Find a simplified form of $$f(x) .$$ Assume that $$x$$ can be any real number.$$f(x)=\sqrt{81(x-1)^{2}}$$

Answer

**step1** Understanding the Problem

We are asked to find a simplified form of the mathematical expression $$f(x)=\sqrt{81(x-1)^{2}}$$. The problem states that $$x$$ can be any real number, meaning it can be a positive number, a negative number, or zero.

**step2** Separating the Square Root

The expression involves taking the square root of a product, which is $$81$$ multiplied by $$(x-1)^{2}$$. A property of square roots allows us to separate the square root of a product into the product of the square roots.
So, we can rewrite the expression as:
$$f(x) = \sqrt{81} \times \sqrt{(x-1)^{2}}$$.

**step3** Simplifying the First Part: Square Root of 81

First, let's find the value of $$\sqrt{81}$$. This means we need to find a number that, when multiplied by itself, gives us 81.
We know that $$9 \times 9 = 81$$.
Therefore, $$\sqrt{81} = 9$$.

**step4** Simplifying the Second Part: Square Root of a Squared Term

Next, we need to simplify $$\sqrt{(x-1)^{2}}$$.
When a number or an expression is squared, like $$(x-1)^{2}$$, it means $$(x-1)$$ is multiplied by itself. Taking the square root of a squared term returns the original term. However, there's a very important rule: the square root symbol always represents the positive (or non-negative) value.
For example:
If we have $$3 \times 3 = 9$$, then $$\sqrt{9} = 3$$.
If we have $$(-3) \times (-3) = 9$$, then $$\sqrt{9} = 3$$.
Notice that in both cases, even if the original number was negative, the square root result is positive.
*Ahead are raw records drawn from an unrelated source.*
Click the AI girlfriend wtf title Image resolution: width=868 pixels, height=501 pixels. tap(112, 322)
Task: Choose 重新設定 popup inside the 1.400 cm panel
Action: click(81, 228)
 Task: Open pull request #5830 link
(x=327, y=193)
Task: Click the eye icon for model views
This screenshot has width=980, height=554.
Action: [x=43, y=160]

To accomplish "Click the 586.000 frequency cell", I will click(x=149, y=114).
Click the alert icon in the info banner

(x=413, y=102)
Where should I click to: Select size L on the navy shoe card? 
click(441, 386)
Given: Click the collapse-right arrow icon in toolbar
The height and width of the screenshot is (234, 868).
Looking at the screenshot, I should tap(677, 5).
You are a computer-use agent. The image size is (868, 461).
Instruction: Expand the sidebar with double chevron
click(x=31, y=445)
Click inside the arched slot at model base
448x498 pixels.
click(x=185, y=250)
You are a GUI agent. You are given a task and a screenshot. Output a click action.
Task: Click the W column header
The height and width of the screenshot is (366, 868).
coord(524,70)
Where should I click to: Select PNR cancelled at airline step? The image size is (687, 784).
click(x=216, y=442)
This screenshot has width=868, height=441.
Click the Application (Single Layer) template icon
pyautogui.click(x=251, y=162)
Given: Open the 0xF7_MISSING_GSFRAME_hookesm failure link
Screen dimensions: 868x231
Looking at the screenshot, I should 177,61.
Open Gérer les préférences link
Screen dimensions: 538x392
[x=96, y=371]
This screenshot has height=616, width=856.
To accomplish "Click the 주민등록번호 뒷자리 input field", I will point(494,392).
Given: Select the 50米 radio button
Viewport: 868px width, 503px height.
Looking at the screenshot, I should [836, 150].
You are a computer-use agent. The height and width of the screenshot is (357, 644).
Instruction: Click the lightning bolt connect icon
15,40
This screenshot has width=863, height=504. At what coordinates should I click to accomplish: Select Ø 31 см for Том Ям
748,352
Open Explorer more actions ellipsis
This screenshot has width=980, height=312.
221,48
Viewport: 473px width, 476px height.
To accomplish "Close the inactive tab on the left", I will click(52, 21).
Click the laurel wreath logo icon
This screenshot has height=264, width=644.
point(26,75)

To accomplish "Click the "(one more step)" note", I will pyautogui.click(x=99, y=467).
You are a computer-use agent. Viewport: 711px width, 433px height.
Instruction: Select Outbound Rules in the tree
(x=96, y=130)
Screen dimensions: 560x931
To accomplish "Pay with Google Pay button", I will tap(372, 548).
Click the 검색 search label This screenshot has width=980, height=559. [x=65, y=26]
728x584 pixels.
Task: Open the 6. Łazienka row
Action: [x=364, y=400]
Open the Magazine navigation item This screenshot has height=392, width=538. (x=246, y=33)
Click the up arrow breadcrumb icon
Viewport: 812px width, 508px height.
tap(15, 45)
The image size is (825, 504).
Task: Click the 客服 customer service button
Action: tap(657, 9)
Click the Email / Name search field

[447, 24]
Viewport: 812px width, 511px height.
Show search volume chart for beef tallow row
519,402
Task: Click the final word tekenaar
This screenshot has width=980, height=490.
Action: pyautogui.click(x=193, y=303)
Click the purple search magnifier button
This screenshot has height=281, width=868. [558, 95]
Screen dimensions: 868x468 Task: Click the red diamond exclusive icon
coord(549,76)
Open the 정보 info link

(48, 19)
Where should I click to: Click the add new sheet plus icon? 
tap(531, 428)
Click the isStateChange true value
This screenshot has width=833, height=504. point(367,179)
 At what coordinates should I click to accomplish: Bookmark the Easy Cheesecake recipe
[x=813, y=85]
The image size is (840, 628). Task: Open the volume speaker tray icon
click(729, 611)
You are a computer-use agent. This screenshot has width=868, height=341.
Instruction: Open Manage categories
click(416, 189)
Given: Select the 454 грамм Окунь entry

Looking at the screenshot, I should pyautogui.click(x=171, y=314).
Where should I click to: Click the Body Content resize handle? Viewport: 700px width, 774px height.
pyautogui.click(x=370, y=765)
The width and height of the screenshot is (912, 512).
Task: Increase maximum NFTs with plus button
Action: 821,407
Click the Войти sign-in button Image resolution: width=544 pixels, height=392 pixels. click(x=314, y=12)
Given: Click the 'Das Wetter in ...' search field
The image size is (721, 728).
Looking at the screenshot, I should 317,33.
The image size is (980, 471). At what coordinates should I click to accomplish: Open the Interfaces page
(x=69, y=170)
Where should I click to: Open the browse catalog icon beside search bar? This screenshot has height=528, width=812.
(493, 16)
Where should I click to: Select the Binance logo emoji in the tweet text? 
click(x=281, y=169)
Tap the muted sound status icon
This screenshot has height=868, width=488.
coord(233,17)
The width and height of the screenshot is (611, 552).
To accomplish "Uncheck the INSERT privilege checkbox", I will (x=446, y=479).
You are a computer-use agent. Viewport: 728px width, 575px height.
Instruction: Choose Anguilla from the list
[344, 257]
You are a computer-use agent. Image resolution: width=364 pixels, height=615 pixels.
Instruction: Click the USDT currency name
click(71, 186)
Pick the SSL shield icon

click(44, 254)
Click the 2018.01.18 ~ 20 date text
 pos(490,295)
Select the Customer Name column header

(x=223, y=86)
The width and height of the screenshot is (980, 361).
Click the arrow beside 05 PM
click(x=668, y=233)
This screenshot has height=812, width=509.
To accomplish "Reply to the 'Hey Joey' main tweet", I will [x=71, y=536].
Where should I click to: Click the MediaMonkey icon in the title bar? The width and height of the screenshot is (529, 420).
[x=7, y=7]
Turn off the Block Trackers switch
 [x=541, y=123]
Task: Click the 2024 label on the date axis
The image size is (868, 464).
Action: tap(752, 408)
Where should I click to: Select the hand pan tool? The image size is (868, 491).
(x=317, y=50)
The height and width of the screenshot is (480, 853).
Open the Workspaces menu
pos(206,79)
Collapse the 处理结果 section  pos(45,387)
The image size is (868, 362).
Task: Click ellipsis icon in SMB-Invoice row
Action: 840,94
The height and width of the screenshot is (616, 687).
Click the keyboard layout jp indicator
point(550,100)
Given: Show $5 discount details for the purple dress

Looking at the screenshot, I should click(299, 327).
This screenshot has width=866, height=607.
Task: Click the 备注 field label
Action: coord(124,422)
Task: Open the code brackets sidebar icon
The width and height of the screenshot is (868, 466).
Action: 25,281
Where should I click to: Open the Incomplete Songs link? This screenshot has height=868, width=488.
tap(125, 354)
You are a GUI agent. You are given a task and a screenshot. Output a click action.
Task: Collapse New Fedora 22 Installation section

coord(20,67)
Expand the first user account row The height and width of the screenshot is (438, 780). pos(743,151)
This means that for any number or expression, say $$A$$, the square root of $$A^{2}$$ is the "positive version" of $$A$$. We call this the absolute value of $$A$$, written as $$|A|$$.
In our case, $$A$$ is $$(x-1)$$. So, the positive version of $$(x-1)$$ is $$|x-1|$$.
Therefore, $$\sqrt{(x-1)^{2}} = |x-1|$$.

**step5** Combining the Simplified Parts

Now, we put together the simplified parts from Step 3 and Step 4.
From Step 3, we found $$\sqrt{81} = 9$$.
From Step 4, we found $$\sqrt{(x-1)^{2}} = |x-1|$$.
Multiplying these two results gives us the simplified form of $$f(x)$$:
$$f(x) = 9 \times |x-1|$$
This is the simplified form of the expression.